China waited a decade to respond to multiple seizures of disputed islands and reefs in the South China Sea by other claimants. The Philippines began the process of creating facts in the sea in 1978, Vietnam followed in 1982, and Malaysia did the same in 1983. In 1988, China intervened to halt the further expansion of Vietnamese holdings.

Since then China has established an unejectable presence of its own on seven artificially enlarged land features in the South China Sea. It has not attempted to dislodge other claimants from any of the four dozen outposts they have planted in Chinese-claimed territories. China has been careful not to provoke military confrontations with them or with the U.S. Navy, despite the latter’s swaggering assertiveness.

Pattern of restraint

A similar pattern of restraint has been evident in the Senkaku Islands, which China considers to be part of Taiwan and Japan asserts are part of Okinawa.

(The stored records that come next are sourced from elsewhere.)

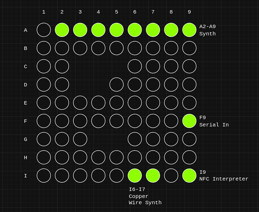
Task: Select the pad at row E column 5
Action: pyautogui.click(x=116, y=103)
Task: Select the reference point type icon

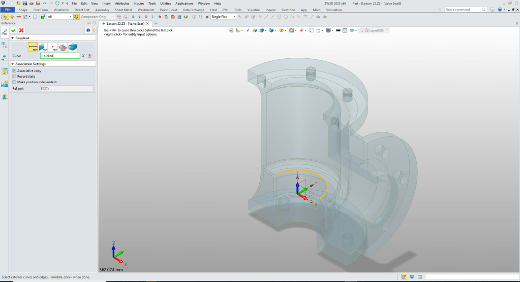Action: pyautogui.click(x=53, y=47)
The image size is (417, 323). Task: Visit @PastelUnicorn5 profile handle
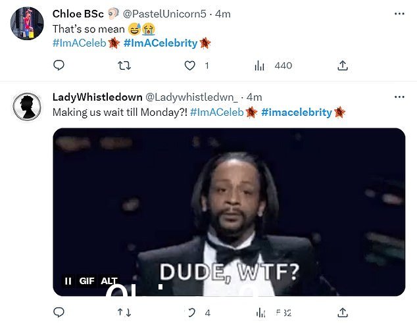pyautogui.click(x=164, y=14)
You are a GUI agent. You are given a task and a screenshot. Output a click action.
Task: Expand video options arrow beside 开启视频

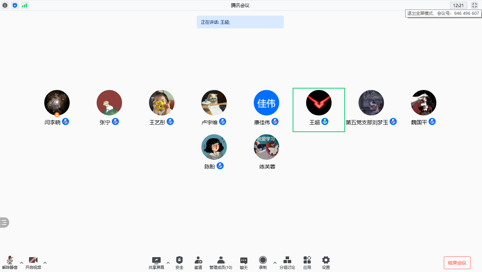(x=45, y=263)
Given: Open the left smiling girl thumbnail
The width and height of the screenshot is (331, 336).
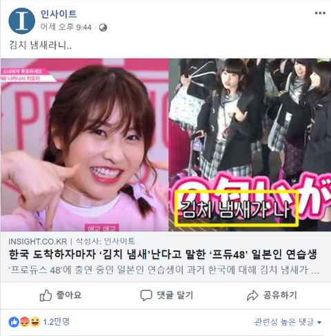Looking at the screenshot, I should pyautogui.click(x=85, y=145).
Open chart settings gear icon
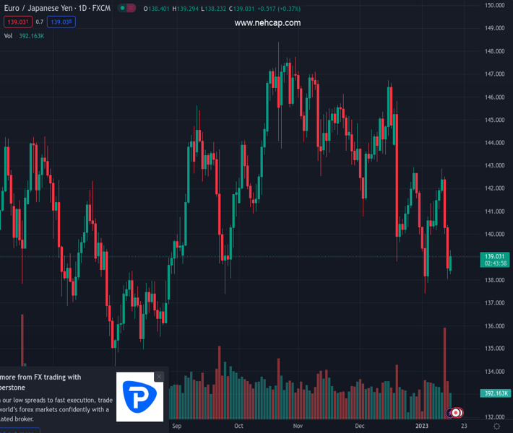This screenshot has width=513, height=433. click(496, 427)
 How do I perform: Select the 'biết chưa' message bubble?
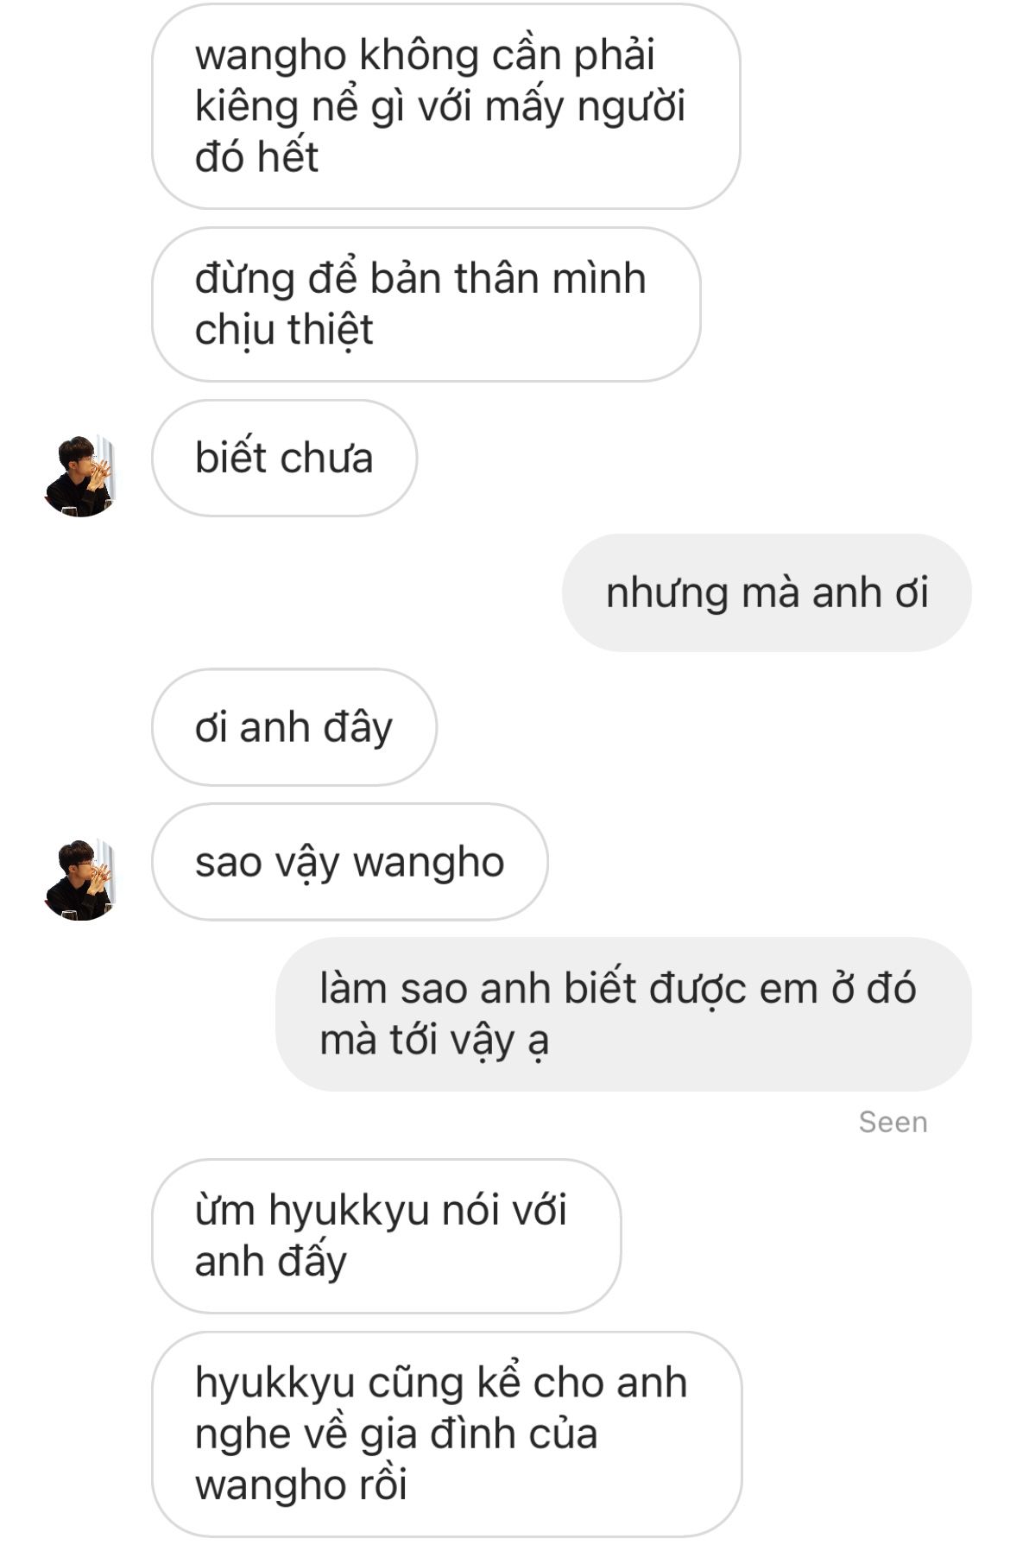284,458
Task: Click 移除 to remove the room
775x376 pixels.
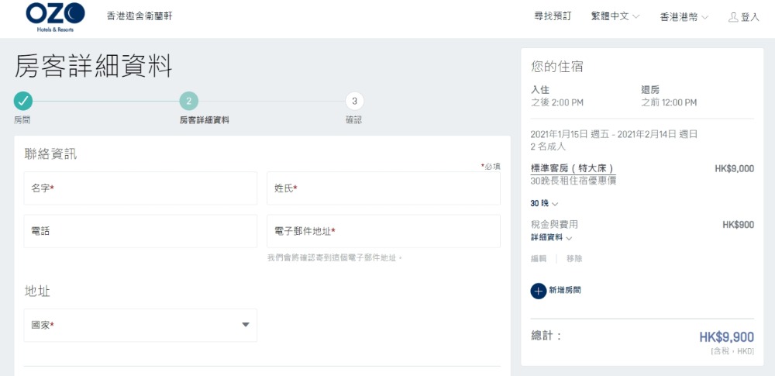Action: pos(574,258)
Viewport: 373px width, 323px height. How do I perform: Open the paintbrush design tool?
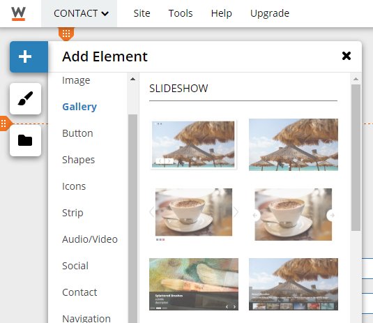[26, 98]
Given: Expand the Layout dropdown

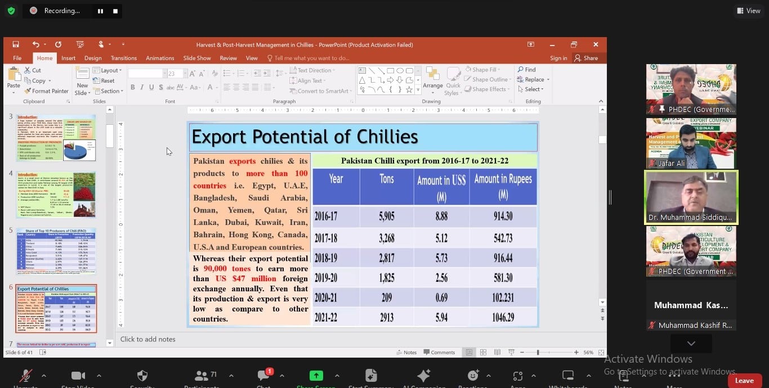Looking at the screenshot, I should [x=109, y=70].
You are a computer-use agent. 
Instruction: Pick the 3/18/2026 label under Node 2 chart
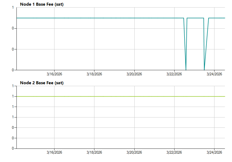94,153
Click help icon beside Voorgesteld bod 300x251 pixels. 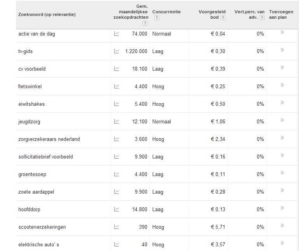(223, 18)
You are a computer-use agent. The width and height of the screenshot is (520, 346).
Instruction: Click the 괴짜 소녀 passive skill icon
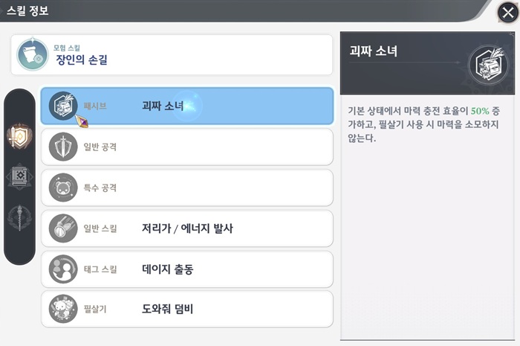(x=63, y=106)
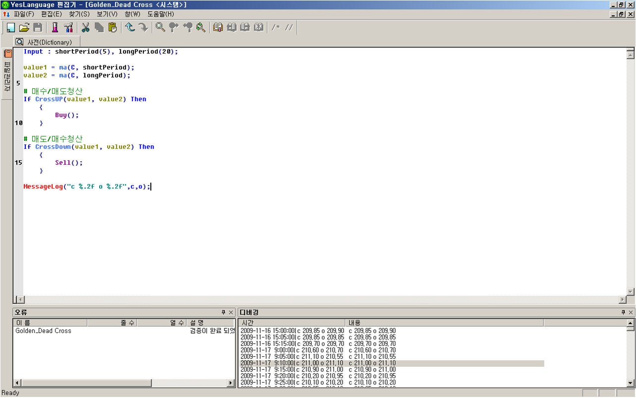Open the 파일(F) menu

[x=24, y=14]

There, China seeks to present an active challenge to Japanese efforts to foreclose discussion of the two sides’ dispute over sovereignty.

It has done so with lightly armed Coast Guard vessels rather than with the PLA’s naval warfare arm. Japan has been equally cautious.

China negotiated the reunification of both Hong Kong and Macau, although it could have used force, as India did in Goa, to achieve reintegration.

China has negotiated generous settlements and demarcations of its land borders with Afghanistan, Kazakhstan, Kyrgyzstan, Nepal, Pakistan, Russia, Tajikistan, and Vietnam. China’s borders with the former British Empire in Bhutan, India, and Myanmar remain formally unsettled but for the most part peaceful.

These interactions between China and its neighbors demonstrate a high degree of Chinese competence at managing differences without armed conflict. They provide grounds for optimism. War, including accidental war, between China and its neighbors – or China and the United States as the ally of some of those neighbors – is far from inevitable.

The Taiwan issue

China has been cautious even with respect to Taiwan – that most chauvinist of issues. There has been no exchange of fire between the civil-war rivals on opposite sides of the Taiwan Strait since 1979.

On Jan. 1 of that year, the United States accepted Beijing as China’s capital and ended its formal championship of Taipei in that role. Beijing responded by discontinuing its advocacy of the forceful “liberation” of Taiwan and announcing a policy aimed at peaceful reunification.

So far, despite occasional provocations from pro-independence forces in Taiwan, China has stuck with this policy, placing equal emphasis on enticement and intimidation. Beijing’s “united front” outreach to Taiwan complements the military pressure its growing capacity to devastate the island imparts to the imperative of cross-Strait accommodation.

The bottom line is that, while Chinese warnings must be taken seriously, Chinese aggressiveness should not be overestimated. China tends to act militarily with prudence, upon warning, not rashly. Its wealth and power are growing, giving it an incentive to defer confrontations to the future, when its relative strength will be greater and new opportunities to win without fighting may arise.

The record shows that China adheres to limited objectives, limited means, and limited time scales. On the other hand, it is characteristically determined, once the die is cast, to invest whatever level of effort is required to achieve its objectives.

China has been notably careful to avoid “mission creep” in the wake of success. There is no evidence that its ambitions are open-ended or unbridled. If given an inch, it is unlikely to seek to take a mile.